Short exercise >> Reproduce the entries starting with the line that contains "Open the Sort dropdown menu" and continuing through the line that contains "tap(104, 343)", with every coordinate in the answers adjusted by -76.

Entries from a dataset

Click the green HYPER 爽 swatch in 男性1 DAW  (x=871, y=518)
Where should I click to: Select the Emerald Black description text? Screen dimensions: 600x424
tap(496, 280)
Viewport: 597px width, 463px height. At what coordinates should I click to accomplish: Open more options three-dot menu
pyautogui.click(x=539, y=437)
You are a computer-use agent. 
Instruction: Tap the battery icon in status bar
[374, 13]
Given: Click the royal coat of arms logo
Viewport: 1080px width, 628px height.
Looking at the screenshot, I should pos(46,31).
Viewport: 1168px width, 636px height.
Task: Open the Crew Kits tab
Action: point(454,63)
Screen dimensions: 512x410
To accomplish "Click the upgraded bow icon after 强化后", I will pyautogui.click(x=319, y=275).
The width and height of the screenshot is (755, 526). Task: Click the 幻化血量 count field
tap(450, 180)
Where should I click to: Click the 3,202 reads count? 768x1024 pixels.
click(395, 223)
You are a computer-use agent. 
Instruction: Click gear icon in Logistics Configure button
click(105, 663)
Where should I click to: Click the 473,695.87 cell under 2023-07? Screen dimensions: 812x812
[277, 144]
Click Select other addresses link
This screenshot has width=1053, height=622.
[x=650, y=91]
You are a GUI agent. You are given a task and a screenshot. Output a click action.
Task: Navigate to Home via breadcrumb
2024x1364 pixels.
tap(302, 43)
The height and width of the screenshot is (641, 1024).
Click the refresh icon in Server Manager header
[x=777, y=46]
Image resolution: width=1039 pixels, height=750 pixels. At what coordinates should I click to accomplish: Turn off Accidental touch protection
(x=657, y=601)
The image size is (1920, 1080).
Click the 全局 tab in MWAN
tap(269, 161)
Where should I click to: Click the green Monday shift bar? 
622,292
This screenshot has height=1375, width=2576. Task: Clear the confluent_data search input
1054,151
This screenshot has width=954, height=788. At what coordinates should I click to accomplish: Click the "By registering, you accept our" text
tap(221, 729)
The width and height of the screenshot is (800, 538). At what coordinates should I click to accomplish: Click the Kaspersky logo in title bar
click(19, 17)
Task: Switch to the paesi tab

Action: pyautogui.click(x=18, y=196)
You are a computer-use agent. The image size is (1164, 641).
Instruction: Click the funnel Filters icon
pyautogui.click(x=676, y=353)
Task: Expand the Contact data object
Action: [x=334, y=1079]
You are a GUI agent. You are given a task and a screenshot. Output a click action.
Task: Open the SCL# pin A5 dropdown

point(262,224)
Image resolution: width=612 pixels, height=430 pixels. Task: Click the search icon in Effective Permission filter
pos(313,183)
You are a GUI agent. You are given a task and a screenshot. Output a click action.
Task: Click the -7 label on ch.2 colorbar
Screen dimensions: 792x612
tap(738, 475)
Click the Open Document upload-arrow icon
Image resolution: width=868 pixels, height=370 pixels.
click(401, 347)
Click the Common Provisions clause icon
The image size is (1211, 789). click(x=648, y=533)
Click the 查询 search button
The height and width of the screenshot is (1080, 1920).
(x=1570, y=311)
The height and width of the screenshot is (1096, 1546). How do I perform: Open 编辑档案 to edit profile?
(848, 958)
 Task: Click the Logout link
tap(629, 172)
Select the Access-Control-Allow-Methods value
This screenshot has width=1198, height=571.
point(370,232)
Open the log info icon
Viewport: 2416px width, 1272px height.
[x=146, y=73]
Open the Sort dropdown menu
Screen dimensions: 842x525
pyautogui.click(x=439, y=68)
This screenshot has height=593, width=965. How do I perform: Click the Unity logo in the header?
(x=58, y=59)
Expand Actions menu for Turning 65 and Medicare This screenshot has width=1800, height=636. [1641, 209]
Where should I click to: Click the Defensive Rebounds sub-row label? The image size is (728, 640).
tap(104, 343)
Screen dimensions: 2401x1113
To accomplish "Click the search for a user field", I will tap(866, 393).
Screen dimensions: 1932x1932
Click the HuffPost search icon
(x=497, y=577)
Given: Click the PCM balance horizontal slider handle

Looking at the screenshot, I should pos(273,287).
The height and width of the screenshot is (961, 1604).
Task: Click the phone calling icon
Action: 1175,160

Solution below >>
Open the Sort dropdown menu
Screen dimensions: 842x525
pyautogui.click(x=363, y=-8)
This screenshot has height=593, width=965. How do I perform: Click the Unity logo in the header?
(x=-18, y=-17)
Expand Actions menu for Turning 65 and Medicare This screenshot has width=1800, height=636. [1565, 133]
Where should I click to: Click the Defensive Rebounds sub-row label? The image size is (728, 640).
tap(28, 267)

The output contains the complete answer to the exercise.